▶ Data:
* start *
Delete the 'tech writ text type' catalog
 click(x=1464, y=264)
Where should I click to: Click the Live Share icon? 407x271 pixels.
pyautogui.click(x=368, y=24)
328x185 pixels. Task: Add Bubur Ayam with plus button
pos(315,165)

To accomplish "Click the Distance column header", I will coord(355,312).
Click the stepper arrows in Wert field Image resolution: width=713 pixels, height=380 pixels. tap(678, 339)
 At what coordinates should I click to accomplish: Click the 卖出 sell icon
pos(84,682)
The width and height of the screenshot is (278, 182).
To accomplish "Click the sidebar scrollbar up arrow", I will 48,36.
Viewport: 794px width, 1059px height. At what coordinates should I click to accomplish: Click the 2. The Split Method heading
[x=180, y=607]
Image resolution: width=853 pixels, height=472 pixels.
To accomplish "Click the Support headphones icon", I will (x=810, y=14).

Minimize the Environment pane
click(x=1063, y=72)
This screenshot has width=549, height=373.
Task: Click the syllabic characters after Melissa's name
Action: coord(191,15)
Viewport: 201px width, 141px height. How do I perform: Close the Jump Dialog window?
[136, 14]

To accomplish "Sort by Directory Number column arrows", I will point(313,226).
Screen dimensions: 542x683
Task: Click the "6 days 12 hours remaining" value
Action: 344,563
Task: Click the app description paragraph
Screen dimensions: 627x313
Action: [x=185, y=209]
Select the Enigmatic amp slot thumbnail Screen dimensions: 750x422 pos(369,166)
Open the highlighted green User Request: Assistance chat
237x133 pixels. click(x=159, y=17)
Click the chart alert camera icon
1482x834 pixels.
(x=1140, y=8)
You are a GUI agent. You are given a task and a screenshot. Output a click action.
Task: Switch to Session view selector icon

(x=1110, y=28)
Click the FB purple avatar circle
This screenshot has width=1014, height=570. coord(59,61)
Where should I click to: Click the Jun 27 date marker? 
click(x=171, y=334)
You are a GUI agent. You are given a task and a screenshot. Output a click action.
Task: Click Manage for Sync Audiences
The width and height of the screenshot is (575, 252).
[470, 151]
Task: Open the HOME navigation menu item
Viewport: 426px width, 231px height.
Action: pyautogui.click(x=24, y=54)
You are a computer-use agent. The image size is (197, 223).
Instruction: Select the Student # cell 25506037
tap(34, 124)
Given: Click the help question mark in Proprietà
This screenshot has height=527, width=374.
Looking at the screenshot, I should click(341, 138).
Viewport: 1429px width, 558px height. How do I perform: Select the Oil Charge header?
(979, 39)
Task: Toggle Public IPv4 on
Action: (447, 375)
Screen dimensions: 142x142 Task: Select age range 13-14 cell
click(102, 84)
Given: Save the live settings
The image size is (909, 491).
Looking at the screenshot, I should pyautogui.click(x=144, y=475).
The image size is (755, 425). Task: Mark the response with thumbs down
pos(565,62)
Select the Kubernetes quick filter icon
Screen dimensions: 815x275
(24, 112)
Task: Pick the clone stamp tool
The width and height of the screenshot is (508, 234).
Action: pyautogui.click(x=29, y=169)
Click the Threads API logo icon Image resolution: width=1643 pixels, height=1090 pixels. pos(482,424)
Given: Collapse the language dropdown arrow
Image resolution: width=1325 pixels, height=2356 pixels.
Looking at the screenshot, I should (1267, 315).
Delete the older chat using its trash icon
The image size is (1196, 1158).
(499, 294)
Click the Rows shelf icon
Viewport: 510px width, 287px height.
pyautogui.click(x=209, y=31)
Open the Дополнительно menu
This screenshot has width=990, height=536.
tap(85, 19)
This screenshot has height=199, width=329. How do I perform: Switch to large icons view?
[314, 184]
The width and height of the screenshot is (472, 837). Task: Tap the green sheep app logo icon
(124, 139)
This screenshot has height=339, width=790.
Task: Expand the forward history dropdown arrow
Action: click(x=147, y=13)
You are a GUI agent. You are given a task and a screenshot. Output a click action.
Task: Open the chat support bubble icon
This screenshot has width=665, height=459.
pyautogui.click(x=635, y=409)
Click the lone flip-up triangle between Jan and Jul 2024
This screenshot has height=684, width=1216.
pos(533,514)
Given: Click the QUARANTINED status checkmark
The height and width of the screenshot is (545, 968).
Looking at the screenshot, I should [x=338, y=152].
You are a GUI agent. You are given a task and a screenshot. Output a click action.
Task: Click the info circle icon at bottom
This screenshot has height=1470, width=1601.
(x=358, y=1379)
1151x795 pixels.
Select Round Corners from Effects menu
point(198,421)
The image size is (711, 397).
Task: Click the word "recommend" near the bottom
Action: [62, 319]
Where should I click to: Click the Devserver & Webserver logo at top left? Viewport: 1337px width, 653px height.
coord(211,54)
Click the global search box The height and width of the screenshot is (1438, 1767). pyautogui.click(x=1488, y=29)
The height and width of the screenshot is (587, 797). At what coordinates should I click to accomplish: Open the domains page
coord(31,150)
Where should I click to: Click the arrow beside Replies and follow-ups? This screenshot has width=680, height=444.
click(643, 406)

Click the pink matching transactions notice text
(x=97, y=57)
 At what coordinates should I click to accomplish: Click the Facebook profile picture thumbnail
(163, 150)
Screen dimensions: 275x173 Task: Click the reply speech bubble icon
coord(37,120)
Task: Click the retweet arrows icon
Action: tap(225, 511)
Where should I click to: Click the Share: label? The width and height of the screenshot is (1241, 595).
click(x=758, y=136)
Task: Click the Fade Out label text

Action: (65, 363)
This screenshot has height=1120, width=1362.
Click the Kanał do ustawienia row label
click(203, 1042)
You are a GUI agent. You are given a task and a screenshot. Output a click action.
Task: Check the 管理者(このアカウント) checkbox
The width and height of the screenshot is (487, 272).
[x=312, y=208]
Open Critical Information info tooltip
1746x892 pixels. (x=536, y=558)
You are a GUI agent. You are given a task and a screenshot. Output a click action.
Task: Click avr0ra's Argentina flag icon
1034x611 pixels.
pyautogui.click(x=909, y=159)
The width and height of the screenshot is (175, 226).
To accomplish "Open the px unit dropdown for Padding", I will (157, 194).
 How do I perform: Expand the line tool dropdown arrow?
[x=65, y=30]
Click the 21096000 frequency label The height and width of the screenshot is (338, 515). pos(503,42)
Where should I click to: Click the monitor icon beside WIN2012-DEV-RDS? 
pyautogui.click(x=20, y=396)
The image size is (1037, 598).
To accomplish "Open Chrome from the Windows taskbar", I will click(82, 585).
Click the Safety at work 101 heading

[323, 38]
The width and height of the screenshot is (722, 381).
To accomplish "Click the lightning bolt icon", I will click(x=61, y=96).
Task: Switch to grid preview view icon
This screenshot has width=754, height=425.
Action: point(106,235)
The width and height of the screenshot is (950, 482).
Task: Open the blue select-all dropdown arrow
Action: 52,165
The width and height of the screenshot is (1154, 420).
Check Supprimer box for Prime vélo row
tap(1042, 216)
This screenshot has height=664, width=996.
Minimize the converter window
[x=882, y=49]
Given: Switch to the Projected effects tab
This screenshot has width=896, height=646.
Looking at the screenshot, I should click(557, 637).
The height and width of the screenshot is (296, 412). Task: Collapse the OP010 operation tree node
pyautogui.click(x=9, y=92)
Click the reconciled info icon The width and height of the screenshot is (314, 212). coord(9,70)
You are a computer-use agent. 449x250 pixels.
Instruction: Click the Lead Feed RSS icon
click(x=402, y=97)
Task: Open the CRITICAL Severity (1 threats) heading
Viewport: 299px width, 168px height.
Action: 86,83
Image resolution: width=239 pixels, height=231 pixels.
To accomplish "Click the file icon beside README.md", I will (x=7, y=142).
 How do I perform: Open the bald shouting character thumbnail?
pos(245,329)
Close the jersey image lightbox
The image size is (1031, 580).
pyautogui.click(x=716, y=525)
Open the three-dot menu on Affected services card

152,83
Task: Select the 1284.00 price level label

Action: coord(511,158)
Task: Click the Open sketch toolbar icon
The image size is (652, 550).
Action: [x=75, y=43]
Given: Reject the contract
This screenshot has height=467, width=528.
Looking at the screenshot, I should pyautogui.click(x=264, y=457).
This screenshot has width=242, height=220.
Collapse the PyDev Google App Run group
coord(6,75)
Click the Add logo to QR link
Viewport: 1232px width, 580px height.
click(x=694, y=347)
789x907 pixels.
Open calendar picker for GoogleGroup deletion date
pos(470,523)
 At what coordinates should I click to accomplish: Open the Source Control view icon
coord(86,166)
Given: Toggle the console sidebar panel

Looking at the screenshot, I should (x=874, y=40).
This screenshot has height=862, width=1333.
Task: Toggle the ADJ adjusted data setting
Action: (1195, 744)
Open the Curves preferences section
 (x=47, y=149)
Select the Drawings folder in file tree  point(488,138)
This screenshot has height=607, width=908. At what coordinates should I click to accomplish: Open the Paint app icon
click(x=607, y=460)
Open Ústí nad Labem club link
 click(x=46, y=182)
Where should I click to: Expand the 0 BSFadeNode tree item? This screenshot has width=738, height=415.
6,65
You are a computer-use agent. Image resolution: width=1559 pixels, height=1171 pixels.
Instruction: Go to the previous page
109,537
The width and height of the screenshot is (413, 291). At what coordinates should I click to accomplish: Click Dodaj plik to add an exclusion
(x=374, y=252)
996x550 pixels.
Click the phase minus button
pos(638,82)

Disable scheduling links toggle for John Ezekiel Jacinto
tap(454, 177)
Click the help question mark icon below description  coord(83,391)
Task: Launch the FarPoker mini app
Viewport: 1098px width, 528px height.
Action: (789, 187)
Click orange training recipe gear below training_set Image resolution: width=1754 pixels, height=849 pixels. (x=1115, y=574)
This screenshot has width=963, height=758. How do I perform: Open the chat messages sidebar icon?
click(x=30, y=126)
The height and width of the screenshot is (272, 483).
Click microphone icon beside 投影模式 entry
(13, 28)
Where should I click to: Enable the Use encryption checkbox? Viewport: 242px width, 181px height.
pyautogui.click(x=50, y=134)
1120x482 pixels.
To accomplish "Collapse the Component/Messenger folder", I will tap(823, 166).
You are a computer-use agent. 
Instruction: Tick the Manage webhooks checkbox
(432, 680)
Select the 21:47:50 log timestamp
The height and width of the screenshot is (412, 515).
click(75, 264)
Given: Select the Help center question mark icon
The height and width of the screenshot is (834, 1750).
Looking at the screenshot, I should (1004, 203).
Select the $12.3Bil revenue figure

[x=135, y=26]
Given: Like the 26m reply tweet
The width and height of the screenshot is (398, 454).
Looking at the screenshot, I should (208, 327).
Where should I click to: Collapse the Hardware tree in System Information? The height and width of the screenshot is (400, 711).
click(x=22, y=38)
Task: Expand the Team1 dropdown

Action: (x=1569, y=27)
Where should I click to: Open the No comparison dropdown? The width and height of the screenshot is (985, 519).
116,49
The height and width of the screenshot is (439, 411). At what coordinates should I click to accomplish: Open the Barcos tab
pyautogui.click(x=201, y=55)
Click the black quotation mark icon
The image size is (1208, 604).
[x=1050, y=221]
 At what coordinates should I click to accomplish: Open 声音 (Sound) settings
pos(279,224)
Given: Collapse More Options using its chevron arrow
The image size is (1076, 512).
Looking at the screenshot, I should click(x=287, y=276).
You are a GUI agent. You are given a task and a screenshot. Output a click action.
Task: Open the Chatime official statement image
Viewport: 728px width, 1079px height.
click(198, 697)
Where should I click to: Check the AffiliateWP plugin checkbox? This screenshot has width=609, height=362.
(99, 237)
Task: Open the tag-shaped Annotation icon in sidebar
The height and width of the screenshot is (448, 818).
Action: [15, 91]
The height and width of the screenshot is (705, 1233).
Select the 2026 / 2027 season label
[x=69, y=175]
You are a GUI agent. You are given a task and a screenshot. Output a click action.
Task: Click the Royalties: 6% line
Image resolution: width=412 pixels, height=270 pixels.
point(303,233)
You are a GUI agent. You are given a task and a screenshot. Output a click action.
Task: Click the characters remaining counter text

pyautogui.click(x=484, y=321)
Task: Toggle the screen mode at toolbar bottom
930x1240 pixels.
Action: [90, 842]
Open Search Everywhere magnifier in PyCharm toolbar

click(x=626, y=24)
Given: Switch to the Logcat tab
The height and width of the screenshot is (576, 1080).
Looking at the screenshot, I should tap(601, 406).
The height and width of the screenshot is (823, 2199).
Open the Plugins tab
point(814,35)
* end *
▶ What you should do:
Please reproduce, with no changes, the lines of the material starting at the one that contains "328x185 pixels. Task: Add" and ending at the one that contains "Action: pyautogui.click(x=24, y=54)", including both.

▶ Answer:
328x185 pixels. Task: Add Bubur Ayam with plus button
pos(315,165)

To accomplish "Click the Distance column header", I will coord(355,312).
Click the stepper arrows in Wert field Image resolution: width=713 pixels, height=380 pixels. tap(678, 339)
 At what coordinates should I click to accomplish: Click the 卖出 sell icon
pos(84,682)
The width and height of the screenshot is (278, 182).
To accomplish "Click the sidebar scrollbar up arrow", I will 48,36.
Viewport: 794px width, 1059px height. At what coordinates should I click to accomplish: Click the 2. The Split Method heading
[x=180, y=607]
Image resolution: width=853 pixels, height=472 pixels.
To accomplish "Click the Support headphones icon", I will (x=810, y=14).

Minimize the Environment pane
click(x=1063, y=72)
This screenshot has width=549, height=373.
Task: Click the syllabic characters after Melissa's name
Action: coord(191,15)
Viewport: 201px width, 141px height. How do I perform: Close the Jump Dialog window?
[136, 14]

To accomplish "Sort by Directory Number column arrows", I will point(313,226).
Screen dimensions: 542x683
Task: Click the "6 days 12 hours remaining" value
Action: 344,563
Task: Click the app description paragraph
Screen dimensions: 627x313
Action: [x=185, y=209]
Select the Enigmatic amp slot thumbnail Screen dimensions: 750x422 pos(369,166)
Open the highlighted green User Request: Assistance chat
237x133 pixels. click(x=159, y=17)
Click the chart alert camera icon
1482x834 pixels.
(x=1140, y=8)
You are a GUI agent. You are given a task and a screenshot. Output a click action.
Task: Switch to Session view selector icon

(x=1110, y=28)
Click the FB purple avatar circle
This screenshot has width=1014, height=570. coord(59,61)
Where should I click to: Click the Jun 27 date marker? 
click(x=171, y=334)
You are a GUI agent. You are given a task and a screenshot. Output a click action.
Task: Click Manage for Sync Audiences
The width and height of the screenshot is (575, 252).
[470, 151]
Task: Open the HOME navigation menu item
Viewport: 426px width, 231px height.
Action: pyautogui.click(x=24, y=54)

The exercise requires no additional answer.